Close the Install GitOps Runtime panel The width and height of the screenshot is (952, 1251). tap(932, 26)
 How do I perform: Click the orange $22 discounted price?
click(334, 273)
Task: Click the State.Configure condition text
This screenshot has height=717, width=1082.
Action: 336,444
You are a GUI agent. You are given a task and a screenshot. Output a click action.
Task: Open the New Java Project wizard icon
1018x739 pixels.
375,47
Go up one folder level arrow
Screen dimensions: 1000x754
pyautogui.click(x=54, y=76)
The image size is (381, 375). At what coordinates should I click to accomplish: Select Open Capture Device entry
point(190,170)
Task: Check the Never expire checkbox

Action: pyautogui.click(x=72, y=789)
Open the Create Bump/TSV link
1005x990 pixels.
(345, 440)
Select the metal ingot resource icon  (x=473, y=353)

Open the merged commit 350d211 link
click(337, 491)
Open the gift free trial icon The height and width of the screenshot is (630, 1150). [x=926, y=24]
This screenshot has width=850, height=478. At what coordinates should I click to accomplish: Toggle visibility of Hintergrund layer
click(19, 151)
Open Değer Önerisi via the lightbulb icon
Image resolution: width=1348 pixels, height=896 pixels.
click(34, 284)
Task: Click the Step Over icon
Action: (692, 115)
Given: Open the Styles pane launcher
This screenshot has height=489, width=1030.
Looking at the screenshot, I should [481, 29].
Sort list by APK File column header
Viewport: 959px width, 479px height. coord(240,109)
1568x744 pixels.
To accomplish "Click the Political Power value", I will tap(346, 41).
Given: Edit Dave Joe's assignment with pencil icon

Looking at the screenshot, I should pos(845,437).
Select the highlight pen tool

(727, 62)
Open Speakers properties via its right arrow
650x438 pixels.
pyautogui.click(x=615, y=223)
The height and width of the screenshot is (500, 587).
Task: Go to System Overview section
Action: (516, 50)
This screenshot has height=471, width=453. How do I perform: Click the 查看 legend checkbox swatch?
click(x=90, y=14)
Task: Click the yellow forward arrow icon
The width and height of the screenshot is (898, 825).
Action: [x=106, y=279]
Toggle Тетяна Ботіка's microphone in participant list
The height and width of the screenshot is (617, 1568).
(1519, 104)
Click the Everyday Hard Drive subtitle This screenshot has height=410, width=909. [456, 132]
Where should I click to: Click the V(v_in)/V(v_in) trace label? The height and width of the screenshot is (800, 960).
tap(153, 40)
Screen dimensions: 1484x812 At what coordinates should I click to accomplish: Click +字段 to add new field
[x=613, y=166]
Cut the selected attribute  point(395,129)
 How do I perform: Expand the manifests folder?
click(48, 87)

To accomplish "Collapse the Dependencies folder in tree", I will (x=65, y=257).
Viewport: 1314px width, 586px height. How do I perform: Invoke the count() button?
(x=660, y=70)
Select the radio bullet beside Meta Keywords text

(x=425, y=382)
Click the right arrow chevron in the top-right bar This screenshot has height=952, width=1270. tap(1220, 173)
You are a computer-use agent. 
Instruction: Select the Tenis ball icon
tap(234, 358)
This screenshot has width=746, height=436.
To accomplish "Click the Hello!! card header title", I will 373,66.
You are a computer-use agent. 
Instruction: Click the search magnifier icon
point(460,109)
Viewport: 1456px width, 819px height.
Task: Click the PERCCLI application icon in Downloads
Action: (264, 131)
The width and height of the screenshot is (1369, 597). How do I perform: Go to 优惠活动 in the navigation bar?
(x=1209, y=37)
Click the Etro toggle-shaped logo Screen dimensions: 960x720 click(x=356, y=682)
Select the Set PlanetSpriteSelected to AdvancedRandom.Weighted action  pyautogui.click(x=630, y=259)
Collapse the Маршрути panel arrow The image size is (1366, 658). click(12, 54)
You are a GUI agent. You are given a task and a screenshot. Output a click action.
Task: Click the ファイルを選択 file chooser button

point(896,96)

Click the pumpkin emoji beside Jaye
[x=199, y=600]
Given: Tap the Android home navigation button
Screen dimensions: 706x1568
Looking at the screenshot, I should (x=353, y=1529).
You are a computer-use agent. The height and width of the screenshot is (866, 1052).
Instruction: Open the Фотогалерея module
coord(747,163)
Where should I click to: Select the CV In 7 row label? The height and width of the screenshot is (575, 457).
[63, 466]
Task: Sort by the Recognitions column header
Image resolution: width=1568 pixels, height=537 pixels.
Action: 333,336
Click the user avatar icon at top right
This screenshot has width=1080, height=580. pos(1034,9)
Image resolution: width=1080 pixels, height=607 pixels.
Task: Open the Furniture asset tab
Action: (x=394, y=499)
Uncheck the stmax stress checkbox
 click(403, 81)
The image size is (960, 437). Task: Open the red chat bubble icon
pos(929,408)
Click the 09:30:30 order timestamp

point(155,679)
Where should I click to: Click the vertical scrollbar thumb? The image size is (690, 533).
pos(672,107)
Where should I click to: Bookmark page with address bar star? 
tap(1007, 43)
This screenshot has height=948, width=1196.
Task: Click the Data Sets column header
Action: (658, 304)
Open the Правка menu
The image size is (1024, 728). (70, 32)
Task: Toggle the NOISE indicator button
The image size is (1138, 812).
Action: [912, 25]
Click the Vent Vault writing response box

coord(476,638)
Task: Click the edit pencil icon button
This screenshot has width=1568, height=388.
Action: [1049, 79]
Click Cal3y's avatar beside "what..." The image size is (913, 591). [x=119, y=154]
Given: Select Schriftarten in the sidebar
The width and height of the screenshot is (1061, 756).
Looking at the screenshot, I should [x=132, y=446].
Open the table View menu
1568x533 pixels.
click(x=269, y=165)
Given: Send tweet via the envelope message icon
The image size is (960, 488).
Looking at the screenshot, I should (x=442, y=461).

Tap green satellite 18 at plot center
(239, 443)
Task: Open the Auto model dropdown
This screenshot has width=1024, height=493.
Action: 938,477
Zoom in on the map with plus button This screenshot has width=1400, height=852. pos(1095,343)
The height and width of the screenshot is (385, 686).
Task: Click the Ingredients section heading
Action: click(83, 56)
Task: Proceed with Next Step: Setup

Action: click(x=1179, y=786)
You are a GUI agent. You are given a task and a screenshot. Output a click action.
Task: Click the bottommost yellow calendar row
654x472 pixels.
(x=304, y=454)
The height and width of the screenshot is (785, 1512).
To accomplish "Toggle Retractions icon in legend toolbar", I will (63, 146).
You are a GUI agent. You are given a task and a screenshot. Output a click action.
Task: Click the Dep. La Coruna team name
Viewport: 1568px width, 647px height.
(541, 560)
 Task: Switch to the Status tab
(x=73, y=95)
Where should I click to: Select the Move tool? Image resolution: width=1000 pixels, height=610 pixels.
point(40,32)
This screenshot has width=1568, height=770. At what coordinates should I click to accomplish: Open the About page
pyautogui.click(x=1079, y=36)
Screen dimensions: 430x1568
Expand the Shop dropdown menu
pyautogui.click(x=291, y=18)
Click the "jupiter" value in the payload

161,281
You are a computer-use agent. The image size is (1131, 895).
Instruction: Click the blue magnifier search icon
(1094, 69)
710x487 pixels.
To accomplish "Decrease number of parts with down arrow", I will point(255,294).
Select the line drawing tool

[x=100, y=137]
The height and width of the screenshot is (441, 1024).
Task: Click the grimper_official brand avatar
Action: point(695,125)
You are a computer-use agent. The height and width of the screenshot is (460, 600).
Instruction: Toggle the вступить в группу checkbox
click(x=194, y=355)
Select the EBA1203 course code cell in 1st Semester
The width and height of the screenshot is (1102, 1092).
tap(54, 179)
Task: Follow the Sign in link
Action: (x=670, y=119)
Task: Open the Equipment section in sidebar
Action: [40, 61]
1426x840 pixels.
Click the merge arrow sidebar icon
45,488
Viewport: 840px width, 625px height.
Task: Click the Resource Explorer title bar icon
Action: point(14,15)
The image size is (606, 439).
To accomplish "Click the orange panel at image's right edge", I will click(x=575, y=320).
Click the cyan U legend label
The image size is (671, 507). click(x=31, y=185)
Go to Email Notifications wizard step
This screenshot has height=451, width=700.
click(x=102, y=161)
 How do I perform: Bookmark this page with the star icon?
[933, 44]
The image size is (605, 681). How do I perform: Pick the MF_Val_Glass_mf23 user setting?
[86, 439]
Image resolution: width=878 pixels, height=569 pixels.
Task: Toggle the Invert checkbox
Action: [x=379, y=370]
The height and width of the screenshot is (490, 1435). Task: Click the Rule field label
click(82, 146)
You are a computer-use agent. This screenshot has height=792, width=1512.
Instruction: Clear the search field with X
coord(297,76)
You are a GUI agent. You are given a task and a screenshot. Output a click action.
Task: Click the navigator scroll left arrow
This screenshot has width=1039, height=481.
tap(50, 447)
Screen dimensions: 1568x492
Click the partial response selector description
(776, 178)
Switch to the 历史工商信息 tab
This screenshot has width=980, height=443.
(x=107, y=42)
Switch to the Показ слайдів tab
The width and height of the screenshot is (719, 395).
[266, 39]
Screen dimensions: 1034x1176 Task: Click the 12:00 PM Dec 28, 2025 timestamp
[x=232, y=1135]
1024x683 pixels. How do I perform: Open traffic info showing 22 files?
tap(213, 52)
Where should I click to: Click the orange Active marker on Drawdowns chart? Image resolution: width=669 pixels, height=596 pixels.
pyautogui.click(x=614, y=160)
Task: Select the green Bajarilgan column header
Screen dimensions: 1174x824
● ● ● ● ●
Your goal: Where the listing above reaches the line that contains "710x487 pixels.", start retyping, and finish with the line that contains "Screen dimensions: 1568x492"; reproduce those lines exactly and no others.

Your solution:
710x487 pixels.
To accomplish "Decrease number of parts with down arrow", I will point(255,294).
Select the line drawing tool

[x=100, y=137]
The height and width of the screenshot is (441, 1024).
Task: Click the grimper_official brand avatar
Action: point(695,125)
You are a computer-use agent. The height and width of the screenshot is (460, 600).
Instruction: Toggle the вступить в группу checkbox
click(x=194, y=355)
Select the EBA1203 course code cell in 1st Semester
The width and height of the screenshot is (1102, 1092).
tap(54, 179)
Task: Follow the Sign in link
Action: (x=670, y=119)
Task: Open the Equipment section in sidebar
Action: [40, 61]
1426x840 pixels.
Click the merge arrow sidebar icon
45,488
Viewport: 840px width, 625px height.
Task: Click the Resource Explorer title bar icon
Action: point(14,15)
The image size is (606, 439).
To accomplish "Click the orange panel at image's right edge", I will click(x=575, y=320).
Click the cyan U legend label
The image size is (671, 507). click(x=31, y=185)
Go to Email Notifications wizard step
This screenshot has height=451, width=700.
click(x=102, y=161)
 How do I perform: Bookmark this page with the star icon?
[933, 44]
The image size is (605, 681). How do I perform: Pick the MF_Val_Glass_mf23 user setting?
[86, 439]
Image resolution: width=878 pixels, height=569 pixels.
Task: Toggle the Invert checkbox
Action: [x=379, y=370]
The height and width of the screenshot is (490, 1435). Task: Click the Rule field label
click(82, 146)
You are a computer-use agent. This screenshot has height=792, width=1512.
Instruction: Clear the search field with X
coord(297,76)
You are a GUI agent. You are given a task and a screenshot. Output a click action.
Task: Click the navigator scroll left arrow
This screenshot has width=1039, height=481.
tap(50, 447)
Screen dimensions: 1568x492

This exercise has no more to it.